A guarda surfista do Rei Kamehameha, o Grande
É de se imaginar o entusiasmo com que o Capitão James Cook e os primeiros navegantes europeus observaram a gente do Havaí surfando em suas grandes pranchas de madeira, de quando sua famosa presença no arquipélago, no distante século XVIII.
Seu relato extremamente simpático à atividade é também impregnado de uma certa admiração pelos ares exóticos que a história tratou de conservar na figura desses havaianos antigos. Considerava-se o esporte um pouco arriscado, mas pela animação dos que o praticavam, era impossível não enxergá-lo como um alimento para a alegria, podendo ser até mesmo um tanto relaxante.
A chegada desses exploradores europeus àquelas ilhas, deste modo, coincidia com um momento em que o esporte desfrutava de grande prestígio local. Inúmeras lendas dos grandes feitos surfistas, histórias de heroísmo, amor e traição, já povoavam a imaginação daquela gente há alguns séculos, e também serviam para dar nomes aos lugares onde teriam acontecido.
A história do surfe nos conta que o hábito deve ter nascido entre os povos polinésios pré-históricos, talvez de forma muito tosca, tendo alcançado o status de esporte em Honolulu somente muito tempo depois. Apropriado de vez pela sociedade havaiana, o surfe não deixou de ter também uma função social, adaptando-se à rígida norma dos tabus que regiam a vida daquele povo, onde tudo tinha hora e lugar pra acontecer.

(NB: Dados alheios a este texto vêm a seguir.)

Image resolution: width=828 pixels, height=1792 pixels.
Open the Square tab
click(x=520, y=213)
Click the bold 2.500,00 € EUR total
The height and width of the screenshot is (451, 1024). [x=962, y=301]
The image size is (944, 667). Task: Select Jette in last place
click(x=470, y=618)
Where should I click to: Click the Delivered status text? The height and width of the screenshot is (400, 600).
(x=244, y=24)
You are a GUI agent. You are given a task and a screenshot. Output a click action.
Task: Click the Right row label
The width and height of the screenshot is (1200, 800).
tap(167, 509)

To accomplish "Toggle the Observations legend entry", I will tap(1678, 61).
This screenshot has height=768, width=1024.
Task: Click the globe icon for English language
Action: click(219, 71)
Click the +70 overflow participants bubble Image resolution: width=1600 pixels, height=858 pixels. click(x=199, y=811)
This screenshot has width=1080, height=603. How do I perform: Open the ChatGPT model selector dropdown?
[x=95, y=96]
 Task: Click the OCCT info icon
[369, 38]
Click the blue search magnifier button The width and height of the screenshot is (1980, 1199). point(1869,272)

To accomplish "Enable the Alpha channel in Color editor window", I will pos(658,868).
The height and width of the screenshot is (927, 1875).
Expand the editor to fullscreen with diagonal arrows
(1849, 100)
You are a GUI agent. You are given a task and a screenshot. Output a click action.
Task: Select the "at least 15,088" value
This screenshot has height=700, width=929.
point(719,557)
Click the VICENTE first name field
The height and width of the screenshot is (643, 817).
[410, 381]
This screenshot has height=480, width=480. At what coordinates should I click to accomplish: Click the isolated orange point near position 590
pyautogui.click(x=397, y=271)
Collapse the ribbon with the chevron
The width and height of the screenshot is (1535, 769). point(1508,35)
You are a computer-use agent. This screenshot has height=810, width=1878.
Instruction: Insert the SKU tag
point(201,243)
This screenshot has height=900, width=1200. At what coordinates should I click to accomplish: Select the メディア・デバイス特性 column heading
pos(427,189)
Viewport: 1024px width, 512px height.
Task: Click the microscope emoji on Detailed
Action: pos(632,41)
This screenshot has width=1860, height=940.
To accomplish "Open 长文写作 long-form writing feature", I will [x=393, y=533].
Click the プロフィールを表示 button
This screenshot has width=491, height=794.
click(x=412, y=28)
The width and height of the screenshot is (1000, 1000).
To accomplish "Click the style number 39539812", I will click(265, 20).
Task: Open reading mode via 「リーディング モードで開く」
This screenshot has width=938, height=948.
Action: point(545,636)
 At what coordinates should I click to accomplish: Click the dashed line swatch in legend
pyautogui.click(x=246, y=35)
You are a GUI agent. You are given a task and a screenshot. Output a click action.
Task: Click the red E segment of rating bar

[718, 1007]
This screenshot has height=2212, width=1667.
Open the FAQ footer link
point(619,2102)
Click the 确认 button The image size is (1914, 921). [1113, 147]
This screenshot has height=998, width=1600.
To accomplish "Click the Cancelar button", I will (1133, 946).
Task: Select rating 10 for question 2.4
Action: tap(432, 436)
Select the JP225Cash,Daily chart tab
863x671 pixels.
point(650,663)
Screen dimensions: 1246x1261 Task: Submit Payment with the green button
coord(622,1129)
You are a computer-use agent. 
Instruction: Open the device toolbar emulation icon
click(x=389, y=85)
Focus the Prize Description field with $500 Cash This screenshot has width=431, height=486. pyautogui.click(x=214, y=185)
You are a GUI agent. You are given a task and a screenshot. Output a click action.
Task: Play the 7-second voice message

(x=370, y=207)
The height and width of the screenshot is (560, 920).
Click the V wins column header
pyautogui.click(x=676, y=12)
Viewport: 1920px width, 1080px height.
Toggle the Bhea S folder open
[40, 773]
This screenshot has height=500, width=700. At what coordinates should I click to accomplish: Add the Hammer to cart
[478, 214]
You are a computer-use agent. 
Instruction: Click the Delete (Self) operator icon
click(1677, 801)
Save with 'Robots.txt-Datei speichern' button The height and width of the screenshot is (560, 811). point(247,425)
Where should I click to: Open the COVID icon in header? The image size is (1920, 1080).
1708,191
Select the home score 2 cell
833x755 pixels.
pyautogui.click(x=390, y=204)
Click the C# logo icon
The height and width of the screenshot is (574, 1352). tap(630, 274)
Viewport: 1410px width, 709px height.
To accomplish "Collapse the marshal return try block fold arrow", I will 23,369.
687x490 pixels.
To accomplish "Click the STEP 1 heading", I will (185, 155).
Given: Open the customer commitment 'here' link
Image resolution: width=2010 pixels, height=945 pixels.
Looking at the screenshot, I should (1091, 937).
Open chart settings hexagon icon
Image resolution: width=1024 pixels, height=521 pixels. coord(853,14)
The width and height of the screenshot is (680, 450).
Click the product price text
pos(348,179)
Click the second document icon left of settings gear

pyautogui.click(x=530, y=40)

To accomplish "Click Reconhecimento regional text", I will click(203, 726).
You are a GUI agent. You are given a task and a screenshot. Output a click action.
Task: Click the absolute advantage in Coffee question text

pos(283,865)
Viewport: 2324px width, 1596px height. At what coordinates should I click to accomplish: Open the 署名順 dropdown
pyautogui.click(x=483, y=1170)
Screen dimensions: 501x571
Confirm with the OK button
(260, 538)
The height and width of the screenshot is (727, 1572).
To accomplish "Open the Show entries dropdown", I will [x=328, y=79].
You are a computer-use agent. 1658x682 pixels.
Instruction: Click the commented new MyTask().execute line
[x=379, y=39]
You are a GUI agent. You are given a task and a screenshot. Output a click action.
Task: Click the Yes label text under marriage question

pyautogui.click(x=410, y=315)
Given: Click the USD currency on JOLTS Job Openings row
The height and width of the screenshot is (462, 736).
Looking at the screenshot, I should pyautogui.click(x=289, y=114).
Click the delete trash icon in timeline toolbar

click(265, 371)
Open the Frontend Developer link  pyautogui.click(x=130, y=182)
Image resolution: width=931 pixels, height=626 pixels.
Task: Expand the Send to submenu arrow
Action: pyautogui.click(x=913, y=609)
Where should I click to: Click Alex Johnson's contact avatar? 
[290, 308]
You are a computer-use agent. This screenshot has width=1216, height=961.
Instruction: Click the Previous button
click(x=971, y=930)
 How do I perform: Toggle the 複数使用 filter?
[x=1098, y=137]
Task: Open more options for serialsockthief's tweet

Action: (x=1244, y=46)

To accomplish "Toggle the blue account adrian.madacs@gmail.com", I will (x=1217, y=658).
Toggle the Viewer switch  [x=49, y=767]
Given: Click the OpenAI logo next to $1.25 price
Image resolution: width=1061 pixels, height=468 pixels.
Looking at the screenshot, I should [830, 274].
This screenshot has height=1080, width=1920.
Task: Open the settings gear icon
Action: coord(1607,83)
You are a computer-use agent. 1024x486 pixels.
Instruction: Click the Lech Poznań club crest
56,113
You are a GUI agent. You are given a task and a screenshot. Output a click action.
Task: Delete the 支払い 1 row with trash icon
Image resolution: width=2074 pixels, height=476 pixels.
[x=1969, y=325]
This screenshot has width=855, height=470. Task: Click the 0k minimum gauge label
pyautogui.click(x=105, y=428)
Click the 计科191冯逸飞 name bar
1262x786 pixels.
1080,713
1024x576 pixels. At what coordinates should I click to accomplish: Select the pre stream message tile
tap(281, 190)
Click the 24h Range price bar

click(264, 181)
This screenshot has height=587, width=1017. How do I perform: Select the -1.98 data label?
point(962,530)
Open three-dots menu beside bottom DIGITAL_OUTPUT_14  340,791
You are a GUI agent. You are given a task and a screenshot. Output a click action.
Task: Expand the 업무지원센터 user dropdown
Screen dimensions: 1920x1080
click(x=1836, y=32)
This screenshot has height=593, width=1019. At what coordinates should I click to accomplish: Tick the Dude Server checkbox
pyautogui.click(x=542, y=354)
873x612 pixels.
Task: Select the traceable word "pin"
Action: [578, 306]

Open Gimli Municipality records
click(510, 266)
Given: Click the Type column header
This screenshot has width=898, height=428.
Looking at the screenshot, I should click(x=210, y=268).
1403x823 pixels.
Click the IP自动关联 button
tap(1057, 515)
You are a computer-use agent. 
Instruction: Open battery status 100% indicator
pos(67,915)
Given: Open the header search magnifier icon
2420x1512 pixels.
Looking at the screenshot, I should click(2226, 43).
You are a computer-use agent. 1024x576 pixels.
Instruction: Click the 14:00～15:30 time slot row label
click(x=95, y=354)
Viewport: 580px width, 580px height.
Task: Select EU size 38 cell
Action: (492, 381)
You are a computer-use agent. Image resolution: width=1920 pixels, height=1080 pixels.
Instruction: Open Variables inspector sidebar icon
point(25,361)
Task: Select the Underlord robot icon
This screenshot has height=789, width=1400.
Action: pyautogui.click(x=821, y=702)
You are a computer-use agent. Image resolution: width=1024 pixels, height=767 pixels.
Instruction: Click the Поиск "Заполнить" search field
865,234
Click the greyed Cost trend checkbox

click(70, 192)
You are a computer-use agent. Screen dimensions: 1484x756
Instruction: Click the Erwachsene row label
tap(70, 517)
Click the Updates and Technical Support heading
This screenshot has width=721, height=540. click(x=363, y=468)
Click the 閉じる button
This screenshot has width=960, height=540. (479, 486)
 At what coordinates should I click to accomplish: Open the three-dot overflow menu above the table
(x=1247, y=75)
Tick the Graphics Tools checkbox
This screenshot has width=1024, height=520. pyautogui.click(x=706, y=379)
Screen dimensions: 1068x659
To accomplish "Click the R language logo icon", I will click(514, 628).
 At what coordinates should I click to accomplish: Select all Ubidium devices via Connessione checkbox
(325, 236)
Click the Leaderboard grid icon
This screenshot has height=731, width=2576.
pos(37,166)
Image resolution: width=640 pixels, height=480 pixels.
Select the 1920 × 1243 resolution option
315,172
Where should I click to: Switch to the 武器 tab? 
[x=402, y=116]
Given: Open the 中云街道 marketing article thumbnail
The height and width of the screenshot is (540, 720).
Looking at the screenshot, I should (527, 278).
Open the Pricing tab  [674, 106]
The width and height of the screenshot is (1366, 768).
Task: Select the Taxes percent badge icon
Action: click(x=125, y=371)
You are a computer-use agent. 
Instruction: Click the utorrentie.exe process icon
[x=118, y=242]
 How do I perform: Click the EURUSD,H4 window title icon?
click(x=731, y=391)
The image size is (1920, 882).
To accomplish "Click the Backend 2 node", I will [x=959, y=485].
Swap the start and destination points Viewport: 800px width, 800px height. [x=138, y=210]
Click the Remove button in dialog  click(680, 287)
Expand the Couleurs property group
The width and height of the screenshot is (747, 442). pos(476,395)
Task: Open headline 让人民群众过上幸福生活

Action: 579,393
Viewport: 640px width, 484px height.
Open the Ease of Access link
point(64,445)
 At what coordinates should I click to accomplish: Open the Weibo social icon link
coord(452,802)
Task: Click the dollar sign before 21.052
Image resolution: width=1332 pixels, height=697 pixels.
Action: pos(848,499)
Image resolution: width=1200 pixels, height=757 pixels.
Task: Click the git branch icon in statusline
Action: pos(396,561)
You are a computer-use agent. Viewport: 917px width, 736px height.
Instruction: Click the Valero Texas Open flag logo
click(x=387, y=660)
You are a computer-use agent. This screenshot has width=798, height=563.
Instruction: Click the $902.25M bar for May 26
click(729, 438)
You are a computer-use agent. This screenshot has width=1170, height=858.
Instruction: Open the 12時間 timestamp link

Séculos depois, entre os responsáveis pela apresentação do esporte e pela sua primeira divulgação no mundo, consta o nome de Duke Paoa Kahanamoku, nadador americano, medalhista olímpico, surfista, e ator de cinema.
Mas bem mais escassos são os relatos e menções à guarda surfista do Rei Kamehameha I, O Grande, conhecido por ter unificado as ilhas do arquipélago e modernizado a administração do país. Esses valiosos guerreiros compunham nada menos que a guarda pessoal de elite do rei, e, mais do que isso, eram também os seus sagrados parceiros de surfe. Era na companhia deles que o Rei Kamehameha I saía para surfar, reservando para si e para o seu grupo as mais belas e desertas praias, com as melhores ondas do arquipélago, consagradas pelos kahunas, mestres do surfe e curandeiros.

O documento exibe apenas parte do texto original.